(Data excerpts begins)
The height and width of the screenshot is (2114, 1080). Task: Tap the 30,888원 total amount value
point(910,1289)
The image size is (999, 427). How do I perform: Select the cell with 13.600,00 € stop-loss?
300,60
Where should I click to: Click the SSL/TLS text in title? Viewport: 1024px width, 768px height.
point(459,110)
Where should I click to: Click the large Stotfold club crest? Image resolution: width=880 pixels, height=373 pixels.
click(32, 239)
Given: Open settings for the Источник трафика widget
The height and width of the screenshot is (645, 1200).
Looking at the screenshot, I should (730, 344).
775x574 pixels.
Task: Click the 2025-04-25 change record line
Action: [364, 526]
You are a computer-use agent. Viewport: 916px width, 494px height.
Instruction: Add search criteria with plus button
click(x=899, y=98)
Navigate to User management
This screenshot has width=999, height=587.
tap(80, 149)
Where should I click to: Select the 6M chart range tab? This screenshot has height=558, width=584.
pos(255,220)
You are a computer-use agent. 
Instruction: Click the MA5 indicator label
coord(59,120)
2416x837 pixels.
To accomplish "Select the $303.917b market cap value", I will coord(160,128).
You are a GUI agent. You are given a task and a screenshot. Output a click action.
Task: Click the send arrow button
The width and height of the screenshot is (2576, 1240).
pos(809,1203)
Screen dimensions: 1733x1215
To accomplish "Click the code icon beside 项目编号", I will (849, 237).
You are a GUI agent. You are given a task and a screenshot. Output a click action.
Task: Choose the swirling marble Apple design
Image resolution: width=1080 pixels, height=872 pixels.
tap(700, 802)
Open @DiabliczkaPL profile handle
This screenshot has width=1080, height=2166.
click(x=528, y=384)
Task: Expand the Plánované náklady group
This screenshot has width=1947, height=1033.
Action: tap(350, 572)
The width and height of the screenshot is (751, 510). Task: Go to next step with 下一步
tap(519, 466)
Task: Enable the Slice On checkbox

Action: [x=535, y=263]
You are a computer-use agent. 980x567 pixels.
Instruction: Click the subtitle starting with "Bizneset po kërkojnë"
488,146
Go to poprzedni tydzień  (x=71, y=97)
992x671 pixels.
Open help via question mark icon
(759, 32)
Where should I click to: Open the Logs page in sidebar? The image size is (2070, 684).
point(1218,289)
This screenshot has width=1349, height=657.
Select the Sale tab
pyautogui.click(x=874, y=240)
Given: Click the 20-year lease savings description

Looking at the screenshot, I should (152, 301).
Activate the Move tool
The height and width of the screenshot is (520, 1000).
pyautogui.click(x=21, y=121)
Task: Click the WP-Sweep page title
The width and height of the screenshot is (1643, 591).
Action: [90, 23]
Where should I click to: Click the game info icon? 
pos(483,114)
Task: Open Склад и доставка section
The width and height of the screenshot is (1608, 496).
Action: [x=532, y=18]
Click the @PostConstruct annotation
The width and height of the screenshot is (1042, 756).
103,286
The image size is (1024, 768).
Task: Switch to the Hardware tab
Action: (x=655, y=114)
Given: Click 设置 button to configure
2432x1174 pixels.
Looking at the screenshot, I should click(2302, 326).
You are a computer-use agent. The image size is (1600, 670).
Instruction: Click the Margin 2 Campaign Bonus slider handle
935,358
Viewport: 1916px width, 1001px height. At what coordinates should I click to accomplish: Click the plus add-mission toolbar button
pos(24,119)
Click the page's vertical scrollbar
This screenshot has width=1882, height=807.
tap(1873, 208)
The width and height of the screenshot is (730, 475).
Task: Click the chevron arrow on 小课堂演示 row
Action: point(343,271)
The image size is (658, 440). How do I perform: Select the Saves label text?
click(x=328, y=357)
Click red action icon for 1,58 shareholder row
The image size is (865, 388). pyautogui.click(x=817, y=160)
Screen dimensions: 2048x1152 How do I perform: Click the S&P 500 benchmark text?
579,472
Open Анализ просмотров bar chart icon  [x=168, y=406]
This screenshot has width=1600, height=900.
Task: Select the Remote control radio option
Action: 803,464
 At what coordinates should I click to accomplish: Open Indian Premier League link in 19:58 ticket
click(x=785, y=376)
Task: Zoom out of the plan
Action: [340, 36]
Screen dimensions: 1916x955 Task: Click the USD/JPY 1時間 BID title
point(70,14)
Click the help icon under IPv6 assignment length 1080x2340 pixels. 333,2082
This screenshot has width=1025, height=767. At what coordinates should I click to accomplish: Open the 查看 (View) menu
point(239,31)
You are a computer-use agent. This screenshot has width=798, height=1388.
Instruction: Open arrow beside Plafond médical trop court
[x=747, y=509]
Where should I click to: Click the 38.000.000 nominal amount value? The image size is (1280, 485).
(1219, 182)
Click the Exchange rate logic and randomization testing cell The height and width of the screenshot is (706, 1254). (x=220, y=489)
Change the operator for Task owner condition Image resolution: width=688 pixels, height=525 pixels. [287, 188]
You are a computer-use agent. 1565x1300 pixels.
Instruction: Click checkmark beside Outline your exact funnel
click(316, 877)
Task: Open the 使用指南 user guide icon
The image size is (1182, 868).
(Data excerpts ends)
Work instruction: Given the data above, which lines hold the string "computer"? Return them.

Written reply:
You are a computer-use agent. Viewport: 916px width, 494px height.
You are a computer-use agent. 
You are a computer-use agent. 980x567 pixels.
You are a computer-use agent. The image size is (1600, 670).
You are a computer-use agent. This screenshot has width=798, height=1388.
You are a computer-use agent. 1565x1300 pixels.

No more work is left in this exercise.